*ABOUT THIS EXERCISE*. Each line of the records below that holds "formatting" should be copied out.

*RECORDS PROVIDED*.
--- START ---
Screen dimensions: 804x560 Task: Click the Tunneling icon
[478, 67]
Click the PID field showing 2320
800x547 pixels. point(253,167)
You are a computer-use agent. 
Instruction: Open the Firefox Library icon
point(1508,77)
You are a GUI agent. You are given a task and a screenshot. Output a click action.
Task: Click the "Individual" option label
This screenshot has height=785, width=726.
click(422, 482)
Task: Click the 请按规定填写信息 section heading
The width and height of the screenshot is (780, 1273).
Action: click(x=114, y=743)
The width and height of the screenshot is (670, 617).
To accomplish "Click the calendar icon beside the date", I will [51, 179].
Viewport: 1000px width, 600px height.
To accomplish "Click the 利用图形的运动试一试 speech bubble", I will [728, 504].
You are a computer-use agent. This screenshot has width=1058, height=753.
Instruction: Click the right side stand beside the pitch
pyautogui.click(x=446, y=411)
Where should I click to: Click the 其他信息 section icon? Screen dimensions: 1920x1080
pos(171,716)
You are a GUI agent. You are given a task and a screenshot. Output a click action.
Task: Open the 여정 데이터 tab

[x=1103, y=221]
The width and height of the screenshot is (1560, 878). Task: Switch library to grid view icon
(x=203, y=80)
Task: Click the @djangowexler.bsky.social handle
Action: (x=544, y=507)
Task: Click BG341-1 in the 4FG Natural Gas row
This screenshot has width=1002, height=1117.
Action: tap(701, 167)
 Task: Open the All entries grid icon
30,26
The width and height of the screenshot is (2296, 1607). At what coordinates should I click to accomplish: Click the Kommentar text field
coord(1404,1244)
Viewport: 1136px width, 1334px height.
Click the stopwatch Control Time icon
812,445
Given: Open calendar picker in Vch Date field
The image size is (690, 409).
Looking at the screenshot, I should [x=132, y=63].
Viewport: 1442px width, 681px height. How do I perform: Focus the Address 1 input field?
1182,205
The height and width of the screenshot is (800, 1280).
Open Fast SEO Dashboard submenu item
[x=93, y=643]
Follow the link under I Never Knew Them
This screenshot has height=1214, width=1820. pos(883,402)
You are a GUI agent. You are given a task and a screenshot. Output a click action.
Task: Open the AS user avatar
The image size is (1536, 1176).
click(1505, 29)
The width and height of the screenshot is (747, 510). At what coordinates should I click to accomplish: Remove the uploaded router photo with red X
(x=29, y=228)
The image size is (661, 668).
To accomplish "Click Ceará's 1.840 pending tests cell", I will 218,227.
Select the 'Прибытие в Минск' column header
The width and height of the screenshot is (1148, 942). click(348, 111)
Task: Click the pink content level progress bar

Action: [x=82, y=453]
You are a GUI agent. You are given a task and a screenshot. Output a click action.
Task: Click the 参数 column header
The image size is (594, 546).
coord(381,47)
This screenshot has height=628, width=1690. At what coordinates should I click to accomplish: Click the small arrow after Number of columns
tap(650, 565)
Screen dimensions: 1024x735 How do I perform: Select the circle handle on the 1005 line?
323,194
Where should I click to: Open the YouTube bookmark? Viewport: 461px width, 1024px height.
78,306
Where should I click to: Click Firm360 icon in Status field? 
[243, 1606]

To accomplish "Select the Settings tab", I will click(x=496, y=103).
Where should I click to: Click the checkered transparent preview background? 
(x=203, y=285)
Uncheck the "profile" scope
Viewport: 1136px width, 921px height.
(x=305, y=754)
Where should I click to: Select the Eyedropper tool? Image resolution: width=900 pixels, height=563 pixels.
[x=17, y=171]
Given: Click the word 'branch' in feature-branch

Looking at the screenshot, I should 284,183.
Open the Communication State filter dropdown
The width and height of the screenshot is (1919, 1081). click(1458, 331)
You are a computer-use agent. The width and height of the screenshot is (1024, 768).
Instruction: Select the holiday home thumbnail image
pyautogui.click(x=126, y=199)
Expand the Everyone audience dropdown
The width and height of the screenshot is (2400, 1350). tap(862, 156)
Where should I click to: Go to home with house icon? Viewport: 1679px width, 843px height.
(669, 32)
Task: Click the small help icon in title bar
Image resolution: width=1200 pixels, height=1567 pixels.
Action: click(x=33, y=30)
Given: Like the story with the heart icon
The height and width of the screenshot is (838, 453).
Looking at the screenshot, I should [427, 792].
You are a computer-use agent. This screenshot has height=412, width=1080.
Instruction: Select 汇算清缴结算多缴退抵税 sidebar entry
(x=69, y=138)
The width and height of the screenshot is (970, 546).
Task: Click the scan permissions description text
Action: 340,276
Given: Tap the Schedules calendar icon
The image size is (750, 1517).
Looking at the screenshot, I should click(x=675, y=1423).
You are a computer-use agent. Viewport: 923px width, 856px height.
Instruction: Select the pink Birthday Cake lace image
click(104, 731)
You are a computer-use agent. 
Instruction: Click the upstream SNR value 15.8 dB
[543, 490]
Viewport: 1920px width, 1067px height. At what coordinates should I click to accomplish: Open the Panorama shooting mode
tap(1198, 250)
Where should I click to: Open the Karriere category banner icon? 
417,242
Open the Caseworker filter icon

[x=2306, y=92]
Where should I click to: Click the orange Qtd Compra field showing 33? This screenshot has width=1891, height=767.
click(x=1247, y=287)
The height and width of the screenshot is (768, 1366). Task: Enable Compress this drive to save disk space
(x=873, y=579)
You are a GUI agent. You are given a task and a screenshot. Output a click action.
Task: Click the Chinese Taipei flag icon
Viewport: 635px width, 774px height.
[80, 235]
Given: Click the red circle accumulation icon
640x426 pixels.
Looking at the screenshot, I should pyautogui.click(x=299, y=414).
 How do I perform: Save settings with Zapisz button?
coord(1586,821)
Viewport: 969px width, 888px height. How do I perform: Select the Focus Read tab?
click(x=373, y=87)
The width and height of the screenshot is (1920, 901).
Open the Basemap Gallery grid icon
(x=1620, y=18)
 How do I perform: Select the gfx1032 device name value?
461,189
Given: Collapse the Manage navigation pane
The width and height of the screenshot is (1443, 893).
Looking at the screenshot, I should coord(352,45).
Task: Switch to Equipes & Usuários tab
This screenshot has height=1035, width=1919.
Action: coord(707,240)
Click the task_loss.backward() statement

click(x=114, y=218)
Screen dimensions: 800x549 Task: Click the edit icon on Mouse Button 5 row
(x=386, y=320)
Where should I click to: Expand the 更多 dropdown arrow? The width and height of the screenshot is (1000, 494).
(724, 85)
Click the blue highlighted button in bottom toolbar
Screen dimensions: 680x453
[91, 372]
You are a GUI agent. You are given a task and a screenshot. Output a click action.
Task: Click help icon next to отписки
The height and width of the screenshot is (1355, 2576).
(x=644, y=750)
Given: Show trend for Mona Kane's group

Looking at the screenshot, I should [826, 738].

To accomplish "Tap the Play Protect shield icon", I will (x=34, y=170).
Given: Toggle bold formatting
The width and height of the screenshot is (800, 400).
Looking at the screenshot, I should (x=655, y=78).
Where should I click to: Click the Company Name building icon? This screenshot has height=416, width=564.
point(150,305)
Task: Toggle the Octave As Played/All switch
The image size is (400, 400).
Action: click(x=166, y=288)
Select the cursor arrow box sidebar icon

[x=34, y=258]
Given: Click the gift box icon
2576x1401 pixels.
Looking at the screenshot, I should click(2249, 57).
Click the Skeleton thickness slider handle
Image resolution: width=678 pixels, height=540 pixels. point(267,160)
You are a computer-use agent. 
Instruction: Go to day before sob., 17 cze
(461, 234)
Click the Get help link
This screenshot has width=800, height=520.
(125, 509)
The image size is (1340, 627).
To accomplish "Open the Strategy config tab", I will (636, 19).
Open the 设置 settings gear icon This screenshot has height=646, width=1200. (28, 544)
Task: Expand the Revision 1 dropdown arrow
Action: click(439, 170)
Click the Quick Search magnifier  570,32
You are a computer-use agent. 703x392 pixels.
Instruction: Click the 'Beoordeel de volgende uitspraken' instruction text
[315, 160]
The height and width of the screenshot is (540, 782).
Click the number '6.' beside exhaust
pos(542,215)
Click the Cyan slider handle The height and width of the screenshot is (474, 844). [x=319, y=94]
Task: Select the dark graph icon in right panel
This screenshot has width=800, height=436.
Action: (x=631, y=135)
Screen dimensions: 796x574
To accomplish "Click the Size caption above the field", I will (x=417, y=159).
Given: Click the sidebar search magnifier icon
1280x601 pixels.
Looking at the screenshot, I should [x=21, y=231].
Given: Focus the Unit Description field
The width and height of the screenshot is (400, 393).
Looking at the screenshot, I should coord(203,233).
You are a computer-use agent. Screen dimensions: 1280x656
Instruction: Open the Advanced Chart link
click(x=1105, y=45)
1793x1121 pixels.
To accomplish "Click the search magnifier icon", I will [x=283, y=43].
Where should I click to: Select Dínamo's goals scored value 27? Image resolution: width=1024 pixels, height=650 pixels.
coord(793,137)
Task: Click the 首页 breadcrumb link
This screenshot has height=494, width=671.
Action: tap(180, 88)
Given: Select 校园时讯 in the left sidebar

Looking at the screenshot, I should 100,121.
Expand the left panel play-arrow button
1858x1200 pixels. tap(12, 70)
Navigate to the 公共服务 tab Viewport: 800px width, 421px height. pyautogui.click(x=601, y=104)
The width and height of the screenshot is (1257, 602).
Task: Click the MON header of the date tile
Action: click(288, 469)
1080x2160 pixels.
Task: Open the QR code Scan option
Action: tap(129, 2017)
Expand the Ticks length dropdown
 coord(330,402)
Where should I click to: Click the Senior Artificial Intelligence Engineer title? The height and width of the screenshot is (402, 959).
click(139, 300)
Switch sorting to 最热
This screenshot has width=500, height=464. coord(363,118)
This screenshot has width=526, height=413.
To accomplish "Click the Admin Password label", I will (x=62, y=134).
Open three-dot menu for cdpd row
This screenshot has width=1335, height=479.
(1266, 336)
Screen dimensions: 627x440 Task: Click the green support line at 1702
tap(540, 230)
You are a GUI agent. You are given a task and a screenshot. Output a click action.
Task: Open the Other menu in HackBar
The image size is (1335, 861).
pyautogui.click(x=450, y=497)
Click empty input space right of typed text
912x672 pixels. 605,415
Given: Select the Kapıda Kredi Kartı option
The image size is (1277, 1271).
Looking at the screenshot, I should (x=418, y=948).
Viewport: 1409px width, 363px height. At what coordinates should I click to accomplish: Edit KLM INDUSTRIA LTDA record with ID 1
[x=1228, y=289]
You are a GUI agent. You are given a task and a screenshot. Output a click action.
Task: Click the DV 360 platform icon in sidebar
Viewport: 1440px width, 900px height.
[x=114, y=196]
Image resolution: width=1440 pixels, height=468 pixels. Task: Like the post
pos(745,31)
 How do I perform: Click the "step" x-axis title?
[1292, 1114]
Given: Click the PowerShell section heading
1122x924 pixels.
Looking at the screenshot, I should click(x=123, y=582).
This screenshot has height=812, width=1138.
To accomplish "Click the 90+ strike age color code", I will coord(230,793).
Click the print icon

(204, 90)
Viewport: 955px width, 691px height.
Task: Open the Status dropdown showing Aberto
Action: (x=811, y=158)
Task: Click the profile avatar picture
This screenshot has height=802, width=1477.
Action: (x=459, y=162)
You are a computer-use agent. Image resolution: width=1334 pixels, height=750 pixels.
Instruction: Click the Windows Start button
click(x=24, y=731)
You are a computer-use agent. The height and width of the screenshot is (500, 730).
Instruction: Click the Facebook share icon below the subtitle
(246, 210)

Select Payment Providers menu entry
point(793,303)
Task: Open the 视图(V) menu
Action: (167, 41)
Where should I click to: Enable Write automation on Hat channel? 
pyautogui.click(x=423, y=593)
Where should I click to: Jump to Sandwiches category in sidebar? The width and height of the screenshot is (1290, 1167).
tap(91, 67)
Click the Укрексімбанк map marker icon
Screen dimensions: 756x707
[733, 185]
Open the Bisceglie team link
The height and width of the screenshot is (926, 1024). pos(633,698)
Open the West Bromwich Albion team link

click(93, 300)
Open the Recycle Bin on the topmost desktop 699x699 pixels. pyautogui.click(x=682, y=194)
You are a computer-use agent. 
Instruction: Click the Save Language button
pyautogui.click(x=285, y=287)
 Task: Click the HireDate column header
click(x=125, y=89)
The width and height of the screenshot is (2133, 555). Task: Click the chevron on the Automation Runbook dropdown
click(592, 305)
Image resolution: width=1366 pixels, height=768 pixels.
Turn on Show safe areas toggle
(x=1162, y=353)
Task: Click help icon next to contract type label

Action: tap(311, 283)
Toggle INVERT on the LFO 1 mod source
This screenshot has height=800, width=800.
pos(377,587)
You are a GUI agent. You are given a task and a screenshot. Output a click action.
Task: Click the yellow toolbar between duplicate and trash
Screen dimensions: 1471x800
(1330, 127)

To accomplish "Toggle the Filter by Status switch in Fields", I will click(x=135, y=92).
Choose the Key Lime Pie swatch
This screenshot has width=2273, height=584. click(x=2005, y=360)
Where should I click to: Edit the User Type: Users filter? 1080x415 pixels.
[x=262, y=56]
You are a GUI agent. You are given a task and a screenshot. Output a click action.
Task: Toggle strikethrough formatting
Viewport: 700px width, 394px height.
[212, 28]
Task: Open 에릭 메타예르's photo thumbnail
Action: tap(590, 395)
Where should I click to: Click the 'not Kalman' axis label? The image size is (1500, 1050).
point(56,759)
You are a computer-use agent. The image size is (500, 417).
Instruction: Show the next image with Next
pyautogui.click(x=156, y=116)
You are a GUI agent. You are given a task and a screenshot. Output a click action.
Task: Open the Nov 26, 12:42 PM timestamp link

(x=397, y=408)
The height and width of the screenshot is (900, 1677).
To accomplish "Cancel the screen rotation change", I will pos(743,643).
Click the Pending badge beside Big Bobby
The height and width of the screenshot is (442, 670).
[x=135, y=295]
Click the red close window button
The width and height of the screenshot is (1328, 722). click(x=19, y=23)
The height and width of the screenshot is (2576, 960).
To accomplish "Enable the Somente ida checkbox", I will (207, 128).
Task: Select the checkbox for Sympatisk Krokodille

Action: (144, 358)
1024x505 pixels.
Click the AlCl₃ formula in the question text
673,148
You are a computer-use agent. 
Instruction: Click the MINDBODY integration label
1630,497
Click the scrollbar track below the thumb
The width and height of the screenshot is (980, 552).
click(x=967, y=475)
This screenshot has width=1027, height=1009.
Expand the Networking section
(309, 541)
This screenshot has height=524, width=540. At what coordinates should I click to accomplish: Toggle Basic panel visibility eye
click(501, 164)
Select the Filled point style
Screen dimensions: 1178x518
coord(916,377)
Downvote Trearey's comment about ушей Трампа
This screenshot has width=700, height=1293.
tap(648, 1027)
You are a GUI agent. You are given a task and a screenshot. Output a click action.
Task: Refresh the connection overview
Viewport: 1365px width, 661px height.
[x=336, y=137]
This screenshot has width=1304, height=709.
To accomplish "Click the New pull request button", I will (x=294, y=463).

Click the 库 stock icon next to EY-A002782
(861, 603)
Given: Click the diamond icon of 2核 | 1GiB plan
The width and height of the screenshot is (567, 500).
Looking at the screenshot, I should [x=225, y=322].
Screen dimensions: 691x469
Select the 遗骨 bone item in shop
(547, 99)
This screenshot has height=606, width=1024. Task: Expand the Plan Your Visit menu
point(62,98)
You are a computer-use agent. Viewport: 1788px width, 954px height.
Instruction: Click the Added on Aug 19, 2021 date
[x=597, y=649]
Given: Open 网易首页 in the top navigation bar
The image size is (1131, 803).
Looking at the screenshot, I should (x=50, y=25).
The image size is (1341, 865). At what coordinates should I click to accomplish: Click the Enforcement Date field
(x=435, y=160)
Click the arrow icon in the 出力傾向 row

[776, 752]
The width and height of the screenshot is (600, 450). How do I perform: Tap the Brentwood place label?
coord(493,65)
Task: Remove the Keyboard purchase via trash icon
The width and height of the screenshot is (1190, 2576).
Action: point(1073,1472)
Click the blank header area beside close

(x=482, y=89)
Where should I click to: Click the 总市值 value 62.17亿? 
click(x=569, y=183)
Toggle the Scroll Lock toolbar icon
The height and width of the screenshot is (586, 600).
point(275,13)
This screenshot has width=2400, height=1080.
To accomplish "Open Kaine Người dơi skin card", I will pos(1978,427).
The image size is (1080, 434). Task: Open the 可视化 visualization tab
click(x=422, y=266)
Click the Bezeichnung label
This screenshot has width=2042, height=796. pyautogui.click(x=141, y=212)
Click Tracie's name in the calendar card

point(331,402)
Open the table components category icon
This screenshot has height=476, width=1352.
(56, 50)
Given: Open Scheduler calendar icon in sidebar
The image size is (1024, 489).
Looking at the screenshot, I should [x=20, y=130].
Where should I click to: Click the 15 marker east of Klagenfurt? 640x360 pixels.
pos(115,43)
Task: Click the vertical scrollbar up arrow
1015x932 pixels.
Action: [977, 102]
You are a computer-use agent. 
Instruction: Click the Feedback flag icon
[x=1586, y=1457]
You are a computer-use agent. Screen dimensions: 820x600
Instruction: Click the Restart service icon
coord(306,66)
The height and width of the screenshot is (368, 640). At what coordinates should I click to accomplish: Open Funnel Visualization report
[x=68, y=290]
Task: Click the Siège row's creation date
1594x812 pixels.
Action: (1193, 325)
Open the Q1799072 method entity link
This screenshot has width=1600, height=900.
--- END ---
*RESULT BELOW*.
Given: Toggle bold formatting
Task: Toggle strikethrough formatting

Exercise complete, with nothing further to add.